If you’re new to lifting weights or even considering it, congratulations! Lifting weights is one of the best things you can do for your health, especially as you get older. But while it’s great to develop a workout routine, when it comes to building strength, sticking to the same routine can hold you back. Over time, lifting the same weight or doing the same number of reps can cause your progress to stall. To see real strength gains, you need to mix things up by increasing either the weight you’re lifting or the number of reps. It’s all about volume, and pushing your limits is the key to getting stronger.
When we talk about volume in strength training, it simply means the total work you’re doing—either by increasing the weight you lift or the number of repetitions you complete. If you’re lifting the same amount of weight for the same number of reps week after week, your muscles aren’t being challenged to grow. To break through plateaus, you need to progressively overload them. This can be done in two ways: lifting heavier weights or performing more reps with the same weight. Both strategies force your muscles to adapt and get stronger. It’s not just about doing the same routine over and over—it’s about gradually increasing the challenge to see results.

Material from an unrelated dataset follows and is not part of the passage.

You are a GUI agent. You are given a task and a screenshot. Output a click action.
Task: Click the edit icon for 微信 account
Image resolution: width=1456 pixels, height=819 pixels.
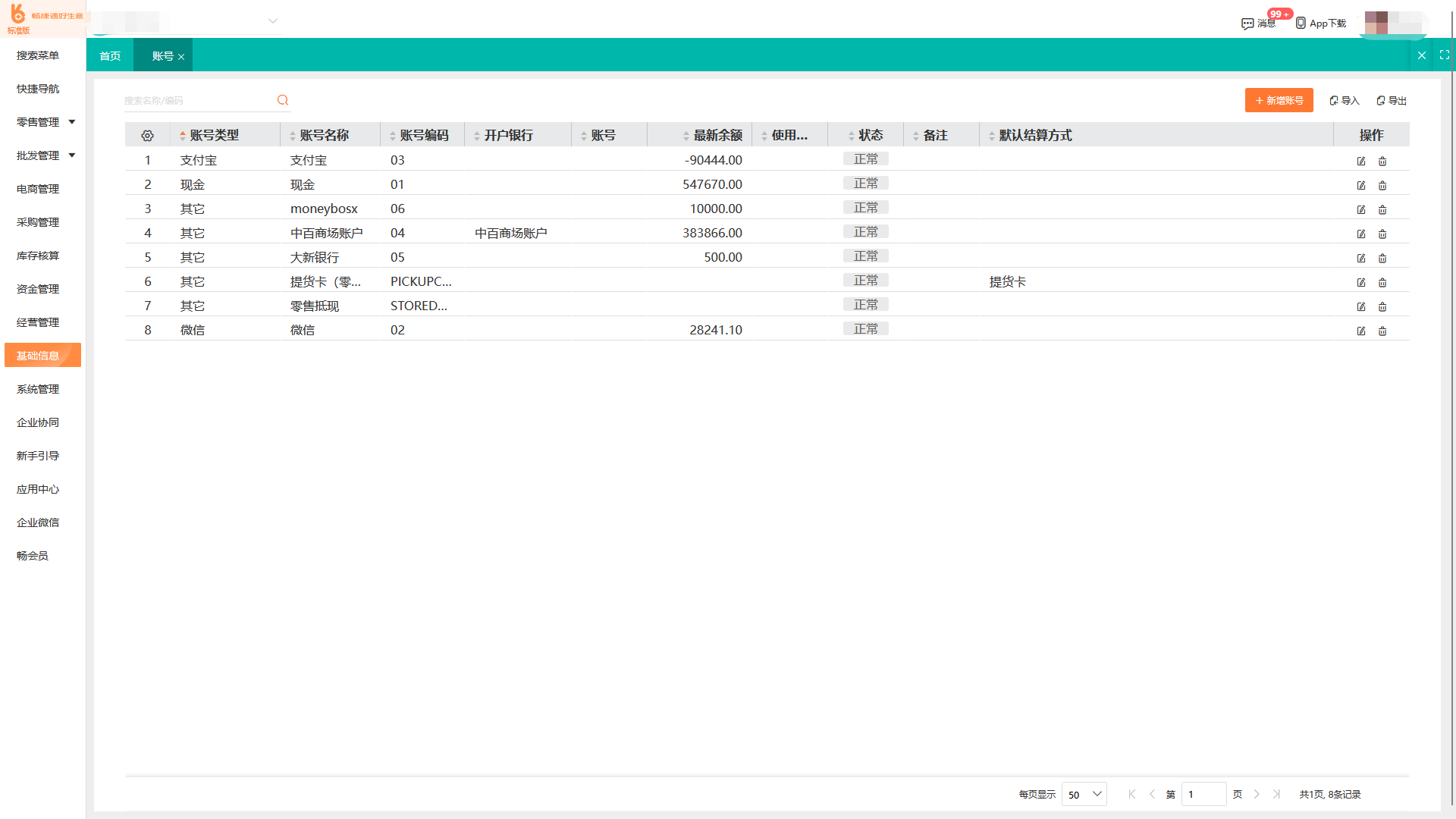(1362, 329)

Knowing when to up the challenge comes down to listening to your body and tracking your progress. If you’re consistently completing your sets with ease, without feeling the burn or fatigue by the last few reps, it’s time to step it up. You should aim to increase either the weight or the reps every few weeks. A good rule of thumb is if you can complete two extra reps beyond your target for two consecutive workouts, it’s time to increase your weight. Remember, the goal is to challenge your muscles—when they stop feeling that challenge, they stop growing stronger.
If you’re working out from home and don’t have access to heavier weights, don’t worry—you can still make progress. One option is to increase the number of reps you do with the weight you have, pushing your muscles to fatigue. Another effective method is to slow down the tempo of your lifts. By extending the time your muscles are under tension—such as by lowering the weight more slowly—you increase the difficulty without adding more weight. You can also try adding more sets or shortening your rest time between sets to keep challenging your body even with limited equipment.
At the end of the day, strength building is all about pushing your limits, not sticking to a comfortable routine. Whether you’re increasing weight, adding more reps, or using creative techniques like tempo changes, the key is to keep challenging your muscles. Routine may be great for other areas of life, but in strength training, progress comes from change. So, if you’re serious about getting stronger, remember to keep switching things up—you’ll be amazed at the results.